__Exercise data__.

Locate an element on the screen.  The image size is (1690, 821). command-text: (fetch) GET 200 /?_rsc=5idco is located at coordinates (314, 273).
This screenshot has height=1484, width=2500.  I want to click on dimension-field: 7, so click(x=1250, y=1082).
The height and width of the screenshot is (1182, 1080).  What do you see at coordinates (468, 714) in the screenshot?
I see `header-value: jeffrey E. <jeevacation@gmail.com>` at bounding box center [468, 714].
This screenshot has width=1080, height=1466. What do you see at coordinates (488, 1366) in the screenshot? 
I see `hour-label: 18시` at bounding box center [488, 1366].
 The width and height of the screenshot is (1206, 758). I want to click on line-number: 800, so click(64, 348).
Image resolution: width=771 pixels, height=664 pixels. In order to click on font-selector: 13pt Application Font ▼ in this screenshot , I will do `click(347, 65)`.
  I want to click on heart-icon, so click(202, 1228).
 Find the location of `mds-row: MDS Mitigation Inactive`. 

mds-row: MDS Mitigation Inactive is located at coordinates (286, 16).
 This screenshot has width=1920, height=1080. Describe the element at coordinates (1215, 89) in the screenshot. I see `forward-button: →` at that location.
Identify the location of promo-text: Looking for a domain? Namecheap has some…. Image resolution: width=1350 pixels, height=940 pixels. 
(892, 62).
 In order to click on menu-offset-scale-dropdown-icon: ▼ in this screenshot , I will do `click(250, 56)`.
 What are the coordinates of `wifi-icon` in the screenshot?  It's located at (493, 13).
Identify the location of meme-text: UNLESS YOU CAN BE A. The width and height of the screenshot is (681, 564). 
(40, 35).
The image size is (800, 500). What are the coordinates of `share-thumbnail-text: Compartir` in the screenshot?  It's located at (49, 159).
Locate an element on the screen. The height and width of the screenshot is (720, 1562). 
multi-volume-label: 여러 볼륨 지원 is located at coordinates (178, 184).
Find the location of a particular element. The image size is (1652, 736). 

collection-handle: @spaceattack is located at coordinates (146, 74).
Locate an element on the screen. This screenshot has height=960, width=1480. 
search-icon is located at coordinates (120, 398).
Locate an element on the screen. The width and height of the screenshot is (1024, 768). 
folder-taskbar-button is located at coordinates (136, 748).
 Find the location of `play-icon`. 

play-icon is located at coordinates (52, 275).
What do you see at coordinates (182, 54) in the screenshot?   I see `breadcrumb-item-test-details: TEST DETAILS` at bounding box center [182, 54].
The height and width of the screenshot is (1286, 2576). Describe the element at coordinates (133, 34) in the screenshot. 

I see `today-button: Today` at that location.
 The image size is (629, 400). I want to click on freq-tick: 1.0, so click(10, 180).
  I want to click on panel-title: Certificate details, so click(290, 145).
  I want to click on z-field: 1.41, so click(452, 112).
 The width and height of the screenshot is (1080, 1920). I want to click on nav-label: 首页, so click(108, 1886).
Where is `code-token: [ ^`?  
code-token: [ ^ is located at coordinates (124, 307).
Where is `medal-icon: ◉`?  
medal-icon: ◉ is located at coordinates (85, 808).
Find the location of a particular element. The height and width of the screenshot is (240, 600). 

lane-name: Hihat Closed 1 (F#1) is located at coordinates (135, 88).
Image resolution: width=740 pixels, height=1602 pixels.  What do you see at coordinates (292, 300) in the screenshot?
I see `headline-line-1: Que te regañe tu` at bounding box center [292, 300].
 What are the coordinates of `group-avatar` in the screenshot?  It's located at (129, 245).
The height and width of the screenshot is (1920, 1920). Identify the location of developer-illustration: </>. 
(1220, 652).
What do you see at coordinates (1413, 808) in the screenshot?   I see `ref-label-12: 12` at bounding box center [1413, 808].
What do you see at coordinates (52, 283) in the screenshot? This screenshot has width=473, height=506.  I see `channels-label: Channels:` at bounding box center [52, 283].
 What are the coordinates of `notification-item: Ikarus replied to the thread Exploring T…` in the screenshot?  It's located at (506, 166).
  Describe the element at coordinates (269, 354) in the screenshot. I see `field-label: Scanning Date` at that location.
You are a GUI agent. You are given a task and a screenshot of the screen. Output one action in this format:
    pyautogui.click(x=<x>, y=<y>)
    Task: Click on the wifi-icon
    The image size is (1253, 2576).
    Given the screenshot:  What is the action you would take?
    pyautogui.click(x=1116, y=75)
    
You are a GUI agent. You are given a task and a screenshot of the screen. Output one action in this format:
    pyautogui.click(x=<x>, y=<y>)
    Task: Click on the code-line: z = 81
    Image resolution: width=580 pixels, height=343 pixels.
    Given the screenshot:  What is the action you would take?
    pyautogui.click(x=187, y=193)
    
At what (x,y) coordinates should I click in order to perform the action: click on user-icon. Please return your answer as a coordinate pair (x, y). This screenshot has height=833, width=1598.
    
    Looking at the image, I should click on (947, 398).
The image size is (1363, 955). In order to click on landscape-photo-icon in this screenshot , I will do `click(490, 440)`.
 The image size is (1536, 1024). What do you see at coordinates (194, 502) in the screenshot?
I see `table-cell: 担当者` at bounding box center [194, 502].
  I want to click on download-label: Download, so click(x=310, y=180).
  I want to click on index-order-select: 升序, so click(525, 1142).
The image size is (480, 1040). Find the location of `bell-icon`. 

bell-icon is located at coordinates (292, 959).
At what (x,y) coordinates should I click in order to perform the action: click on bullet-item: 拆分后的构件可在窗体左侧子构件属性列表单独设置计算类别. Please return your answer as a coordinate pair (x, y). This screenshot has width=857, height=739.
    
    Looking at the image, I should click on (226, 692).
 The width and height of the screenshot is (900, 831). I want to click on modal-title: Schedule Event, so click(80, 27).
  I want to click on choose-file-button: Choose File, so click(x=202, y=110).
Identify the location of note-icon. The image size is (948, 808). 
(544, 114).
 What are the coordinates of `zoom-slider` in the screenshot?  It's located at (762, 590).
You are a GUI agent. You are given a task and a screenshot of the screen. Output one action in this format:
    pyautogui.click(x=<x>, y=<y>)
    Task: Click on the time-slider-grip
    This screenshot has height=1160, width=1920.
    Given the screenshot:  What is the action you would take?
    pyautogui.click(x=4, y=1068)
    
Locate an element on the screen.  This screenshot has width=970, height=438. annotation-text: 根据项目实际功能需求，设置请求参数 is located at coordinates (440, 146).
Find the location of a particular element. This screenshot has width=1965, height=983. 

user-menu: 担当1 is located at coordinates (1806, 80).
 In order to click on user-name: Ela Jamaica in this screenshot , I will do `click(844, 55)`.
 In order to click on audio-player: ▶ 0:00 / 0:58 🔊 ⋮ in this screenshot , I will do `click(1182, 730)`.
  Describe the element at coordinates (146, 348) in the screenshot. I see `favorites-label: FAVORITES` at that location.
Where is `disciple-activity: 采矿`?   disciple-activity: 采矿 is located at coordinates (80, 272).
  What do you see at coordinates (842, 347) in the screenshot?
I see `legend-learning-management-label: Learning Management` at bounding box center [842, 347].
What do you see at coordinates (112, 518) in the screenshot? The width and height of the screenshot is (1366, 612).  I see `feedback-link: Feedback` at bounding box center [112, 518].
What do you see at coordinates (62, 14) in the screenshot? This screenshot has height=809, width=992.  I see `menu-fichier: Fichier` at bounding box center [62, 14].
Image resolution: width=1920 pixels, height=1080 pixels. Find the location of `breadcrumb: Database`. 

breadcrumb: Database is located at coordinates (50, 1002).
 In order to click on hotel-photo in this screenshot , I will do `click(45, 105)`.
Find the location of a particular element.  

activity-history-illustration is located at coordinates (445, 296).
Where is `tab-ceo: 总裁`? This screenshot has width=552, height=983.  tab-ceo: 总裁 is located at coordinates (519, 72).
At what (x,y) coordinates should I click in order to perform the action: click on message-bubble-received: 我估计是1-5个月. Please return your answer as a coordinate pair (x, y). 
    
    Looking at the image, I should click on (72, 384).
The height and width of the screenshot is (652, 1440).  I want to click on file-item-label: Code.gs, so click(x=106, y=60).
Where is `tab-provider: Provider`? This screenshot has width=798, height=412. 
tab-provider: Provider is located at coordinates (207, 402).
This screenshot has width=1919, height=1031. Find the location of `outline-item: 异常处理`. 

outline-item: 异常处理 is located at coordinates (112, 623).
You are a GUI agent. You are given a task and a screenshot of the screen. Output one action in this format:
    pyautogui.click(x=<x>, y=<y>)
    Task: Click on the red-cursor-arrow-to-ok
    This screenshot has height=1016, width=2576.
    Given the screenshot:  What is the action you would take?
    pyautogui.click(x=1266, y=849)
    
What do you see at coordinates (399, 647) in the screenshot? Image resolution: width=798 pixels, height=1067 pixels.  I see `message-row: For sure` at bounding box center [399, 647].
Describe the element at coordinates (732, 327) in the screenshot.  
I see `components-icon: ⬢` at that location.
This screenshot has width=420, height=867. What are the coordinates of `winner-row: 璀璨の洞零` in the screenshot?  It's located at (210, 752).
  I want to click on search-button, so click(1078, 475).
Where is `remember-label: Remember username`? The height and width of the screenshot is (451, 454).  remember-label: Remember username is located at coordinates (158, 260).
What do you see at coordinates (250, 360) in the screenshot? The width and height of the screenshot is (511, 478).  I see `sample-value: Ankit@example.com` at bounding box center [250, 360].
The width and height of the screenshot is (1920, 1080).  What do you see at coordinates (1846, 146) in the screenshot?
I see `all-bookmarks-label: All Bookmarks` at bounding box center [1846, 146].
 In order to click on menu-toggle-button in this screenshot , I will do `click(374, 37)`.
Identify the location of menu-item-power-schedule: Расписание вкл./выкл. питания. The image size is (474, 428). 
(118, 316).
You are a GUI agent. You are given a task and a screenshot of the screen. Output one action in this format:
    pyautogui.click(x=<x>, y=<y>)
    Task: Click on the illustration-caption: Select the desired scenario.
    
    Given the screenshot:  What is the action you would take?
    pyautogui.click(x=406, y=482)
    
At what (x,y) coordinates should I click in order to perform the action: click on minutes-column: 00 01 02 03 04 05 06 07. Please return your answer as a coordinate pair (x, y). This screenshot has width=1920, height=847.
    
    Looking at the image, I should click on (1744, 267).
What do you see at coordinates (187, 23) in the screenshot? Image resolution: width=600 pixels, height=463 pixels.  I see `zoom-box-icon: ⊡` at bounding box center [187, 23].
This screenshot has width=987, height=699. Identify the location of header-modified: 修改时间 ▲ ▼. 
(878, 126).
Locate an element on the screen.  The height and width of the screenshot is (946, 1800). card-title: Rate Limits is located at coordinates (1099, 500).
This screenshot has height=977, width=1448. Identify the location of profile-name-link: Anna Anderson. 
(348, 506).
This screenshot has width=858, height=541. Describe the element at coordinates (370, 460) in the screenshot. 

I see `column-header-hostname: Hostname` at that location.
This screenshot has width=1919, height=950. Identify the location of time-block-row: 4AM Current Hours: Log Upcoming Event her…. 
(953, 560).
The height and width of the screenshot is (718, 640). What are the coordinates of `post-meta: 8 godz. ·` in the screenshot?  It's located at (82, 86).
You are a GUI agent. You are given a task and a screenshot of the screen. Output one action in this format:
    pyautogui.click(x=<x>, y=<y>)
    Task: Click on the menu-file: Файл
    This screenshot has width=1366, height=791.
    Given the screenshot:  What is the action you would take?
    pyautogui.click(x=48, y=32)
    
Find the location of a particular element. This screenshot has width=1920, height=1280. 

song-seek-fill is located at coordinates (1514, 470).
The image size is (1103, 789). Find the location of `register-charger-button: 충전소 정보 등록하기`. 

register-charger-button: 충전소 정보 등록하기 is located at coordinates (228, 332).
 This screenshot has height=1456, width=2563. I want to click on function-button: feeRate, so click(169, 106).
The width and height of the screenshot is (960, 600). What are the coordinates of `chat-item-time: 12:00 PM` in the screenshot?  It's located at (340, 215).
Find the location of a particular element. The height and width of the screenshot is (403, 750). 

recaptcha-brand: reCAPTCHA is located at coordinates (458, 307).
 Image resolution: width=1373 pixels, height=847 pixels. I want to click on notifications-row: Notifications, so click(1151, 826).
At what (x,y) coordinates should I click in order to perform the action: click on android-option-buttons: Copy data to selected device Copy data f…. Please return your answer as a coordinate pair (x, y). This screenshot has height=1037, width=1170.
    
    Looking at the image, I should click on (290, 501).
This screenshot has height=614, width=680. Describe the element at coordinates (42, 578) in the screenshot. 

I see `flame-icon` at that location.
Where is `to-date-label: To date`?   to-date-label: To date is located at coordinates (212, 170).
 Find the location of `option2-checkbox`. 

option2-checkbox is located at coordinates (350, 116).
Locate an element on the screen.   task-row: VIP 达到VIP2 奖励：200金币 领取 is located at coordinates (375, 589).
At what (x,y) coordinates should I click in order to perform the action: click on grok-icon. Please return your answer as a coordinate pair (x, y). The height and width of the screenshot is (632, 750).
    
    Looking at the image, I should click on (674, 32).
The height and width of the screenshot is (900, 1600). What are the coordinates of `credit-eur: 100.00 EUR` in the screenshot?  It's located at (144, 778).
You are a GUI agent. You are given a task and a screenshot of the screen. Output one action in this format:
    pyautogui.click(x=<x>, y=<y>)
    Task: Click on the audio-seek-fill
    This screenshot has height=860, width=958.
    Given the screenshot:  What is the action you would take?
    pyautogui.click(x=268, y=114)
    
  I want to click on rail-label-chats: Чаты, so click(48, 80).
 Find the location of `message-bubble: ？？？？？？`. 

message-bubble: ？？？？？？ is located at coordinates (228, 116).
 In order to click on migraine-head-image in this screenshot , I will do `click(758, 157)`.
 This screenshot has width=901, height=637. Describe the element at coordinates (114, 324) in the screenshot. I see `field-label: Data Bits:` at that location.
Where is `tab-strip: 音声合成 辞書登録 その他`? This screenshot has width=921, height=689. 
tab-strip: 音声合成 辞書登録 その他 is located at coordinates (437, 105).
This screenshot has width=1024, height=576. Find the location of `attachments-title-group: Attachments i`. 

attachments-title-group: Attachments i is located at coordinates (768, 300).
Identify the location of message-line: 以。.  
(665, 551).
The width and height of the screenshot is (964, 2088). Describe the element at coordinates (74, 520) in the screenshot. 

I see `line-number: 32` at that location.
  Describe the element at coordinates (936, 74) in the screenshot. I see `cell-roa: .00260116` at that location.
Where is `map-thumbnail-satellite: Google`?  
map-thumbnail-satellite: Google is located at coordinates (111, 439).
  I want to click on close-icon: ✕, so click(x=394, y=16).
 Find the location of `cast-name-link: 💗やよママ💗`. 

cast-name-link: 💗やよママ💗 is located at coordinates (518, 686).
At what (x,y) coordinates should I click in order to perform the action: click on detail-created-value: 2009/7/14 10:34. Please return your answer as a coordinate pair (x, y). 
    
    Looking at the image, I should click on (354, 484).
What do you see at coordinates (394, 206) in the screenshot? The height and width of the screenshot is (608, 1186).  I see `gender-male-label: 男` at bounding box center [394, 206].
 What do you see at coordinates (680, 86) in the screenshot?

__Task prompt__.
Please rewrite the items from the line with "In order to click on menu-toggle-button" to the line with "(118, 316).", both ends included, keeping the requests as they are and offsetting every coordinate in the answers by adding 34.

__Solution__.
 In order to click on menu-toggle-button in this screenshot , I will do `click(408, 71)`.
Identify the location of menu-item-power-schedule: Расписание вкл./выкл. питания. The image size is (474, 428). 
(152, 350).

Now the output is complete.